[Dataset excerpts]
********************

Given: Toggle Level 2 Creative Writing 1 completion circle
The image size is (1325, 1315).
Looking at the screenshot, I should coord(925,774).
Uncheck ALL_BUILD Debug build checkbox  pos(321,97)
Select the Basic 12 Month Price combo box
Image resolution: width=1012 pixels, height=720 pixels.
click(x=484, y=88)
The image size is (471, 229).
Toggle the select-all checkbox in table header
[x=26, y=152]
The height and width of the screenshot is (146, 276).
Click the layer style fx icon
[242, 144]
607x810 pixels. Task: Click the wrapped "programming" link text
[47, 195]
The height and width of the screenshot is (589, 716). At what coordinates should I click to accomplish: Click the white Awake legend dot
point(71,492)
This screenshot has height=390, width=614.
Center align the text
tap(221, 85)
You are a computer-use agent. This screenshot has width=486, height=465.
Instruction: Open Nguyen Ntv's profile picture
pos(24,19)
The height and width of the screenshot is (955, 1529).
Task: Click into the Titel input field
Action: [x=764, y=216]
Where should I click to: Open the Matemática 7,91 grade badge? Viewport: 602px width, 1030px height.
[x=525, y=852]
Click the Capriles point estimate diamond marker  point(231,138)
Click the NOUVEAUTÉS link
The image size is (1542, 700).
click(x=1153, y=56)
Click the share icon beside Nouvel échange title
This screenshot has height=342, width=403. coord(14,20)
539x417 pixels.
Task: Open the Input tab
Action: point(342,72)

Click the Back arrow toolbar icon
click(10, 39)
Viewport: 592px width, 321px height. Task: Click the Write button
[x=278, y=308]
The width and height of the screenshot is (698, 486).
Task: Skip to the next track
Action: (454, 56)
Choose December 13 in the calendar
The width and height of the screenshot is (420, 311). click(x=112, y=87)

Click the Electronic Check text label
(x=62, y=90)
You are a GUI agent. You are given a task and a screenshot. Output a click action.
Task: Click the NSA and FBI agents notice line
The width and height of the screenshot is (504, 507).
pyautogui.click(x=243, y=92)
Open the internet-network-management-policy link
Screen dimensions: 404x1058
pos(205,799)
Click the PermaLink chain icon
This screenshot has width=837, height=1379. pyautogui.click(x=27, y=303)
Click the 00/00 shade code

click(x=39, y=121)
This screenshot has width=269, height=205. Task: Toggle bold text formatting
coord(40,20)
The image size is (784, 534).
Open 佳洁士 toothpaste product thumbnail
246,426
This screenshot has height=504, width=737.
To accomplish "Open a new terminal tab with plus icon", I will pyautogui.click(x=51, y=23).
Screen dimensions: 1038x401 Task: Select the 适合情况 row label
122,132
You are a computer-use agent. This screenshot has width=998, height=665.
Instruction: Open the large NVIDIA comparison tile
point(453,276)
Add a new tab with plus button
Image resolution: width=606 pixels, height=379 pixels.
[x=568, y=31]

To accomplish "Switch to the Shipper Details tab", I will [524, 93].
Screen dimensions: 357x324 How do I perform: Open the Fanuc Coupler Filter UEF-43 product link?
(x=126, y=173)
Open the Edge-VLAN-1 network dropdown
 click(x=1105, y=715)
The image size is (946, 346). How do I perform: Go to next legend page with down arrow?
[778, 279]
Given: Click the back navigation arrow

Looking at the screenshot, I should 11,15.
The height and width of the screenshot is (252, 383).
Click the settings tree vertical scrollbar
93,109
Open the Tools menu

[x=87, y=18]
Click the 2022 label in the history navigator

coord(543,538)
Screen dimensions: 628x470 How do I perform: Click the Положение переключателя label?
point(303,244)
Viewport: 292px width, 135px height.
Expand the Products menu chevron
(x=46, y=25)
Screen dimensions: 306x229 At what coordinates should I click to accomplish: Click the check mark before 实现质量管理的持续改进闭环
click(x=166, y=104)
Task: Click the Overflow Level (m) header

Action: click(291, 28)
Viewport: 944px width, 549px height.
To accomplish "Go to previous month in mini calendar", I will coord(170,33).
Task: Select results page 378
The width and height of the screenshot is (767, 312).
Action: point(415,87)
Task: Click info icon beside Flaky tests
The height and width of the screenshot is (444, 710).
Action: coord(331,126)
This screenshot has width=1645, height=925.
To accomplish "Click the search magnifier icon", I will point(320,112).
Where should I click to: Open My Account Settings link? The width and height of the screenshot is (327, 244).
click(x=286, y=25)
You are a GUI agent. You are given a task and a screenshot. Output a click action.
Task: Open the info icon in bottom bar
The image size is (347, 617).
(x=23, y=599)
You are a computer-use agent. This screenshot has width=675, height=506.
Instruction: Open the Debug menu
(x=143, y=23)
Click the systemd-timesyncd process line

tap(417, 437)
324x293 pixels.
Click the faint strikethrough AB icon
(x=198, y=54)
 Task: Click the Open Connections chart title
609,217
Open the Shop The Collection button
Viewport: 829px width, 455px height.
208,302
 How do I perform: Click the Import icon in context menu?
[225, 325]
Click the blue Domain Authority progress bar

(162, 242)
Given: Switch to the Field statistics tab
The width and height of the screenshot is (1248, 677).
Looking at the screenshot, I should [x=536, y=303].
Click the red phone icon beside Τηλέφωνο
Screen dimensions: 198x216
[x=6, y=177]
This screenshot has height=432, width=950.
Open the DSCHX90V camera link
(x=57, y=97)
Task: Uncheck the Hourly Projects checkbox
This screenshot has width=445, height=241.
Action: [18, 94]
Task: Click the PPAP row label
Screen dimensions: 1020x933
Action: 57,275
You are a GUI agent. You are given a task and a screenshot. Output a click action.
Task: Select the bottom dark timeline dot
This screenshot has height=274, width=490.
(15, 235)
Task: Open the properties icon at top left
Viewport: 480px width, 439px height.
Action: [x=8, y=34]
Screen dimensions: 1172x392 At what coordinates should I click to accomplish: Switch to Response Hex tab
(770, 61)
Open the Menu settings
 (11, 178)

********************

Try it. Transcribe each record exactly. Leave nothing out.

Completed exercise.
Given: Toggle Level 2 Creative Writing 1 completion circle
The image size is (1325, 1315).
Looking at the screenshot, I should coord(925,774).
Uncheck ALL_BUILD Debug build checkbox  pos(321,97)
Select the Basic 12 Month Price combo box
Image resolution: width=1012 pixels, height=720 pixels.
click(x=484, y=88)
The image size is (471, 229).
Toggle the select-all checkbox in table header
[x=26, y=152]
The height and width of the screenshot is (146, 276).
Click the layer style fx icon
[242, 144]
607x810 pixels. Task: Click the wrapped "programming" link text
[47, 195]
The height and width of the screenshot is (589, 716). At what coordinates should I click to accomplish: Click the white Awake legend dot
point(71,492)
This screenshot has height=390, width=614.
Center align the text
tap(221, 85)
You are a computer-use agent. This screenshot has width=486, height=465.
Instruction: Open Nguyen Ntv's profile picture
pos(24,19)
The height and width of the screenshot is (955, 1529).
Task: Click into the Titel input field
Action: [x=764, y=216]
Where should I click to: Open the Matemática 7,91 grade badge? Viewport: 602px width, 1030px height.
[x=525, y=852]
Click the Capriles point estimate diamond marker  point(231,138)
Click the NOUVEAUTÉS link
The image size is (1542, 700).
click(x=1153, y=56)
Click the share icon beside Nouvel échange title
This screenshot has height=342, width=403. coord(14,20)
539x417 pixels.
Task: Open the Input tab
Action: point(342,72)

Click the Back arrow toolbar icon
click(10, 39)
Viewport: 592px width, 321px height. Task: Click the Write button
[x=278, y=308]
The width and height of the screenshot is (698, 486).
Task: Skip to the next track
Action: (454, 56)
Choose December 13 in the calendar
The width and height of the screenshot is (420, 311). click(x=112, y=87)

Click the Electronic Check text label
(x=62, y=90)
You are a GUI agent. You are given a task and a screenshot. Output a click action.
Task: Click the NSA and FBI agents notice line
The width and height of the screenshot is (504, 507).
pyautogui.click(x=243, y=92)
Open the internet-network-management-policy link
Screen dimensions: 404x1058
pos(205,799)
Click the PermaLink chain icon
This screenshot has width=837, height=1379. pyautogui.click(x=27, y=303)
Click the 00/00 shade code

click(x=39, y=121)
This screenshot has width=269, height=205. Task: Toggle bold text formatting
coord(40,20)
The image size is (784, 534).
Open 佳洁士 toothpaste product thumbnail
246,426
This screenshot has height=504, width=737.
To accomplish "Open a new terminal tab with plus icon", I will pyautogui.click(x=51, y=23).
Screen dimensions: 1038x401 Task: Select the 适合情况 row label
122,132
You are a computer-use agent. This screenshot has width=998, height=665.
Instruction: Open the large NVIDIA comparison tile
point(453,276)
Add a new tab with plus button
Image resolution: width=606 pixels, height=379 pixels.
[x=568, y=31]

To accomplish "Switch to the Shipper Details tab", I will [524, 93].
Screen dimensions: 357x324 How do I perform: Open the Fanuc Coupler Filter UEF-43 product link?
(x=126, y=173)
Open the Edge-VLAN-1 network dropdown
 click(x=1105, y=715)
The image size is (946, 346). How do I perform: Go to next legend page with down arrow?
[778, 279]
Given: Click the back navigation arrow

Looking at the screenshot, I should 11,15.
The height and width of the screenshot is (252, 383).
Click the settings tree vertical scrollbar
93,109
Open the Tools menu

[x=87, y=18]
Click the 2022 label in the history navigator

coord(543,538)
Screen dimensions: 628x470 How do I perform: Click the Положение переключателя label?
point(303,244)
Viewport: 292px width, 135px height.
Expand the Products menu chevron
(x=46, y=25)
Screen dimensions: 306x229 At what coordinates should I click to accomplish: Click the check mark before 实现质量管理的持续改进闭环
click(x=166, y=104)
Task: Click the Overflow Level (m) header

Action: click(291, 28)
Viewport: 944px width, 549px height.
To accomplish "Go to previous month in mini calendar", I will coord(170,33).
Task: Select results page 378
The width and height of the screenshot is (767, 312).
Action: point(415,87)
Task: Click info icon beside Flaky tests
The height and width of the screenshot is (444, 710).
Action: coord(331,126)
This screenshot has width=1645, height=925.
To accomplish "Click the search magnifier icon", I will point(320,112).
Where should I click to: Open My Account Settings link? The width and height of the screenshot is (327, 244).
click(x=286, y=25)
You are a GUI agent. You are given a task and a screenshot. Output a click action.
Task: Open the info icon in bottom bar
The image size is (347, 617).
(x=23, y=599)
You are a computer-use agent. This screenshot has width=675, height=506.
Instruction: Open the Debug menu
(x=143, y=23)
Click the systemd-timesyncd process line

tap(417, 437)
324x293 pixels.
Click the faint strikethrough AB icon
(x=198, y=54)
 Task: Click the Open Connections chart title
609,217
Open the Shop The Collection button
Viewport: 829px width, 455px height.
208,302
 How do I perform: Click the Import icon in context menu?
[225, 325]
Click the blue Domain Authority progress bar

(162, 242)
Given: Switch to the Field statistics tab
The width and height of the screenshot is (1248, 677).
Looking at the screenshot, I should [x=536, y=303].
Click the red phone icon beside Τηλέφωνο
Screen dimensions: 198x216
[x=6, y=177]
This screenshot has height=432, width=950.
Open the DSCHX90V camera link
(x=57, y=97)
Task: Uncheck the Hourly Projects checkbox
This screenshot has width=445, height=241.
Action: [18, 94]
Task: Click the PPAP row label
Screen dimensions: 1020x933
Action: 57,275
You are a GUI agent. You are given a task and a screenshot. Output a click action.
Task: Select the bottom dark timeline dot
This screenshot has height=274, width=490.
(15, 235)
Task: Open the properties icon at top left
Viewport: 480px width, 439px height.
Action: [x=8, y=34]
Screen dimensions: 1172x392 At what coordinates should I click to accomplish: Switch to Response Hex tab
(770, 61)
Open the Menu settings
 (11, 178)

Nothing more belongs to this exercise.